Non-banks comprise hedge funds, mutual funds, pension funds, money market funds and insurance companies, which collectively now account for half of global financial activity.
Britain is a global financial hub whose non-banking sector has grown significantly, said Udaibir Saran Das, adviser and deputy director of Monetary Capital Markets at the IMF.
“That is something we have flagged with some sense of urgency to the UK authorities, that there are data gaps that need to be plugged, the perimeter of surveillance… needs to be broadened,” Saran Das told a news conference on the IMF’s latest assessment of Britain’s economy and financial sector.
“It’s no longer just the UK’s problem, this thing has become very much an international issue.”

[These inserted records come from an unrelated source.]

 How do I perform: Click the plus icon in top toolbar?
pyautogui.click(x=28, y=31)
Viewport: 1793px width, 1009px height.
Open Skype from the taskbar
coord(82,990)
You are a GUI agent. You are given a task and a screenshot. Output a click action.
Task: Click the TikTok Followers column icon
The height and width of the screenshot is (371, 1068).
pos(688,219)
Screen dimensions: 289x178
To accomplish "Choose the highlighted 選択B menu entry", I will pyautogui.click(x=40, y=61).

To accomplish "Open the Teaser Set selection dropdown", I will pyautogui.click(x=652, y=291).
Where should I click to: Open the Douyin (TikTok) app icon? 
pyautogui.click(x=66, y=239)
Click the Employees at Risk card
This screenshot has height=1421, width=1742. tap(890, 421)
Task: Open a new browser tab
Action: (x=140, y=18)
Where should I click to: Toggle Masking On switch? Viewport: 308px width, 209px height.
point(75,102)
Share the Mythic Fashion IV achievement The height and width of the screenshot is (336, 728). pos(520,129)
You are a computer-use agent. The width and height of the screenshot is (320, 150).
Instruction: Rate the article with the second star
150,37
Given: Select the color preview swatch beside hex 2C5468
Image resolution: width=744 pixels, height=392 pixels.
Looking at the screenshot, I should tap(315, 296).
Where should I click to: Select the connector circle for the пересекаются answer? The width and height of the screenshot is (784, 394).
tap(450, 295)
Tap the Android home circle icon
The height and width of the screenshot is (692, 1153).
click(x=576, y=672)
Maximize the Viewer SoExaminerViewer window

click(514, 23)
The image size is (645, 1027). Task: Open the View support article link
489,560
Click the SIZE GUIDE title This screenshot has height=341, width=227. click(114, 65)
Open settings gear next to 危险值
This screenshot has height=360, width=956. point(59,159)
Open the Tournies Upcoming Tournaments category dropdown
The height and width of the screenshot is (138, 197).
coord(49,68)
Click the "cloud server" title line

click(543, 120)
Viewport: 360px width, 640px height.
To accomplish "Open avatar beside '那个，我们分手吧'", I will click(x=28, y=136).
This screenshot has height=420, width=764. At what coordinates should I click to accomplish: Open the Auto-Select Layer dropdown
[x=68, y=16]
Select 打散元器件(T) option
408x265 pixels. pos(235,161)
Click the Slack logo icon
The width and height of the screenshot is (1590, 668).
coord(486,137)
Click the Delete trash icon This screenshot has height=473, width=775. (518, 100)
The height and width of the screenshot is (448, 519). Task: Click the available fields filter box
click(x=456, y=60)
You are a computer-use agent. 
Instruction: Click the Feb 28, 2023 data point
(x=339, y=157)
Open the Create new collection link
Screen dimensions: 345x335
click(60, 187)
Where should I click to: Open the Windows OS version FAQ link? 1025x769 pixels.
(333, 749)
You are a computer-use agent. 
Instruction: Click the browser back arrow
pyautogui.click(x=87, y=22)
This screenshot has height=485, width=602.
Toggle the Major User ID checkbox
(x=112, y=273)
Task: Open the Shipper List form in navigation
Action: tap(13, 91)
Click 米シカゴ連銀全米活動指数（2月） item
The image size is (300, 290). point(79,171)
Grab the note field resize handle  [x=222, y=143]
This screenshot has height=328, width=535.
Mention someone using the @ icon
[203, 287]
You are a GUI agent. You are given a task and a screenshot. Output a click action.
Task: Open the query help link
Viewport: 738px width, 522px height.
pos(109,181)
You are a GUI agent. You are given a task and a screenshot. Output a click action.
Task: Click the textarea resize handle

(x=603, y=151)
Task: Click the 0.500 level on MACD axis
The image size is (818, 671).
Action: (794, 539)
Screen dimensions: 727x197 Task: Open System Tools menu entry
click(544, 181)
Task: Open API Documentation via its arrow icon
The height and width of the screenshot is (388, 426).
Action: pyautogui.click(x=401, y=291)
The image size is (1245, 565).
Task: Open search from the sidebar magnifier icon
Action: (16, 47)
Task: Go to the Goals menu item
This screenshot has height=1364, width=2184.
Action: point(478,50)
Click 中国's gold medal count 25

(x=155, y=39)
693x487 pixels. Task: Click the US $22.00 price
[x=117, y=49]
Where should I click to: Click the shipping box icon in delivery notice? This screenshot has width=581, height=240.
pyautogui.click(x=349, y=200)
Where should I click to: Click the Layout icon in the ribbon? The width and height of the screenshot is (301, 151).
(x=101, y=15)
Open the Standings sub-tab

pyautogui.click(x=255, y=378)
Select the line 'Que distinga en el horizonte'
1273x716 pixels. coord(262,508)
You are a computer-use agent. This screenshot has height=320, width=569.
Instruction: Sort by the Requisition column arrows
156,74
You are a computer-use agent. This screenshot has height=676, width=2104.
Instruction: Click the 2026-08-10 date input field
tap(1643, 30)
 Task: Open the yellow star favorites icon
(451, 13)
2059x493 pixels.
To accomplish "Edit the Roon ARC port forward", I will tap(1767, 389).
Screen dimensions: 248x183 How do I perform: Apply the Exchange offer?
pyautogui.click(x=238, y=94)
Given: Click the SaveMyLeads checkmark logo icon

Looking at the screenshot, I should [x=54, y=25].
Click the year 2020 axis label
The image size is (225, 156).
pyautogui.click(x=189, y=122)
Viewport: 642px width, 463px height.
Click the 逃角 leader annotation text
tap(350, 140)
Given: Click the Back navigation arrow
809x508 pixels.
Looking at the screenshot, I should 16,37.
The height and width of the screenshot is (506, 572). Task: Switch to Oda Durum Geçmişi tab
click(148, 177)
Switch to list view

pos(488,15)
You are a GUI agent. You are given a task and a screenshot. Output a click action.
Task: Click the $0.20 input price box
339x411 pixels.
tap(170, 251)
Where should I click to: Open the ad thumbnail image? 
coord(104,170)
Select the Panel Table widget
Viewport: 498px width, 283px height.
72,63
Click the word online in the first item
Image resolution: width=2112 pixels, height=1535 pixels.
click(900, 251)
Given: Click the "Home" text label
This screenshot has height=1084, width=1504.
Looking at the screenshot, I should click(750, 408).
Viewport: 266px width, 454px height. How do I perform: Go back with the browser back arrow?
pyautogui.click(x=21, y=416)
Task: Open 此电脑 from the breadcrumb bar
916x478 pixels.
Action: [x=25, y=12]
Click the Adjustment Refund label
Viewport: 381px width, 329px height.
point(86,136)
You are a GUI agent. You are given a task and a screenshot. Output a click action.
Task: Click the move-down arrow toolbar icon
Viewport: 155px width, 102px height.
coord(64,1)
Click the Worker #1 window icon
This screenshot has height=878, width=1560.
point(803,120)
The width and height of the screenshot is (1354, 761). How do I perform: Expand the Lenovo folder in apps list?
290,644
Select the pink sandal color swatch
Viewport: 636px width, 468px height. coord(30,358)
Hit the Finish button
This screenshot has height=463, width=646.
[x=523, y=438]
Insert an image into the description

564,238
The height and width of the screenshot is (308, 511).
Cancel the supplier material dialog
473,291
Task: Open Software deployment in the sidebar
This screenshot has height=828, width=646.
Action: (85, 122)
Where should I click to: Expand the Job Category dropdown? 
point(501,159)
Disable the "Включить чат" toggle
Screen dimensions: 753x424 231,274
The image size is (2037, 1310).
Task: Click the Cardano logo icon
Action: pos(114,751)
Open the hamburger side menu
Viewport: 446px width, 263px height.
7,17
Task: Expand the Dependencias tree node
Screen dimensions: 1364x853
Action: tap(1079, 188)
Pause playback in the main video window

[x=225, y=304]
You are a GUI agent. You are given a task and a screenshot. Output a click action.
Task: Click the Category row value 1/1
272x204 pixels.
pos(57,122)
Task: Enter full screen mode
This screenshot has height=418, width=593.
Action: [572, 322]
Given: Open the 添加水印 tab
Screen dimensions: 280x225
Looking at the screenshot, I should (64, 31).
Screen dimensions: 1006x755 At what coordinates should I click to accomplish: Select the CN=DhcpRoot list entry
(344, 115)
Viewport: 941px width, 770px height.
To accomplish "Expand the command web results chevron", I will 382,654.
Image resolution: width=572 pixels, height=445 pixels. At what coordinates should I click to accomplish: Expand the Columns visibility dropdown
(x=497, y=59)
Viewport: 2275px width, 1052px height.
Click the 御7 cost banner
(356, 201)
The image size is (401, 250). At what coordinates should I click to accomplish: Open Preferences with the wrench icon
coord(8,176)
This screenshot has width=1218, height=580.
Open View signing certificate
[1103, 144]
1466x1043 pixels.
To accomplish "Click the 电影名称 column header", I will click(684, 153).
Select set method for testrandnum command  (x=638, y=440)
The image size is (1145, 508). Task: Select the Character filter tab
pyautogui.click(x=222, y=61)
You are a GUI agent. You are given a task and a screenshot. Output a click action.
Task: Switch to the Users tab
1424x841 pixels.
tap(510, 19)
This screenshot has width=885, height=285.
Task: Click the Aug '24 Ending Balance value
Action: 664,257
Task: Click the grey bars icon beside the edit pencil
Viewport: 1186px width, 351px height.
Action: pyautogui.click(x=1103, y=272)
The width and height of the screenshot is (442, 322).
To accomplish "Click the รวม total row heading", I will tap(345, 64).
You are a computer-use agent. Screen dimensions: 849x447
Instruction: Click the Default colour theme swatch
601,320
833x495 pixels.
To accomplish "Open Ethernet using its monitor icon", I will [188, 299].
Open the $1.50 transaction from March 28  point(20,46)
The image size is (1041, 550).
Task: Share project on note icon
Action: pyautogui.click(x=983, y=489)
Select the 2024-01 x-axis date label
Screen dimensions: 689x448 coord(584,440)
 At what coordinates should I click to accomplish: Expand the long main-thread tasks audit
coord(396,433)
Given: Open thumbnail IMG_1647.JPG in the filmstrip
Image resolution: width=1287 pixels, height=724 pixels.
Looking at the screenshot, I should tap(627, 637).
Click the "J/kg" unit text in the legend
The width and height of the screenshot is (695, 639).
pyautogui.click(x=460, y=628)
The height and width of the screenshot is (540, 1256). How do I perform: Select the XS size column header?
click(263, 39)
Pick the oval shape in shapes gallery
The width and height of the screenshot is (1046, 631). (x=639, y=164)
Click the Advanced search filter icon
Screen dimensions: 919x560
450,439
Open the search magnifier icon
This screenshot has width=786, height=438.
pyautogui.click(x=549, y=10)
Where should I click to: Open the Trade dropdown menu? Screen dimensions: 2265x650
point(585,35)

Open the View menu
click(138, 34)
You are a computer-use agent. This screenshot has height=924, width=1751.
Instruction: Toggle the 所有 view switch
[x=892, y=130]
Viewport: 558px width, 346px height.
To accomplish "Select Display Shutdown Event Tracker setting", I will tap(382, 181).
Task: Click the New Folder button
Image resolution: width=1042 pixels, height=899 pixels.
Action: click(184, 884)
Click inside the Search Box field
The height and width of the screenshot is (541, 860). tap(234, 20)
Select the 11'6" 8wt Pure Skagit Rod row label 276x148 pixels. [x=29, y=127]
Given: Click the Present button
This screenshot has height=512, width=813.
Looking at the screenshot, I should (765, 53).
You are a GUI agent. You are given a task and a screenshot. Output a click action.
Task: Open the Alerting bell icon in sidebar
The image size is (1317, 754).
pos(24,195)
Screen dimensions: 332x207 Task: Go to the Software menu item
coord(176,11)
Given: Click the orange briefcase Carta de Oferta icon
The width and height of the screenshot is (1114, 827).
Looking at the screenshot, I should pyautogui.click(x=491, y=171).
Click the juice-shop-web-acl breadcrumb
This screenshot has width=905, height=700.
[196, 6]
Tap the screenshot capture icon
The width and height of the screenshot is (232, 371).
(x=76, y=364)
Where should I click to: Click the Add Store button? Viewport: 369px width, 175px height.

The Bank of England, like its counterparts in the United States and the euro zone, injected liquidity into markets as economies went into lockdown in March 2020 to fight COVID-19, creating a “dash for cash”.
Intervention prevented money market funds and other market participants from freezing up, but regulators globally are looking at what measures can be taken to avoid having to do the same again in the next market crisis.
“Meanwhile the authorities should strengthen backstops to the functioning of core markets in times of stress by considering allowing appropriately regulated, large, interconnected non-bank financial intermediaries access to repo and/or Gilt purchase operations,” the IMF said.
In response, the BoE said its Financial Policy Committee had expressed strong support on Monday for global efforts in the coming year to develop policies to address vulnerabilities in market-based finance, otherwise the risks exposed at the start of the lockdowns in March 2020 would persist.
‘MAJOR STRIDES’
The IMF said the financial cycle in Britain appeared to be slightly ahead of the economic one, and it called for continuing “assiduous macroprudential and supervisory vigilance”.
It welcomed the BoE’s decision on Monday to require banks to build up their “rainy day” capital buffers, adding that Britain had made “major strides” in laying out its post-Brexit financial sector frameworks.
Post-Brexit, it will be important for regulators to preserve the primacy of financial stability objectives, the IMF said.
Britain’s finance ministry has proposed that UK regulators have an objective of maintaining the competitiveness of the financial sector, a proposal which raised concerns at the BoE about a possible return to lighter-touch regulation.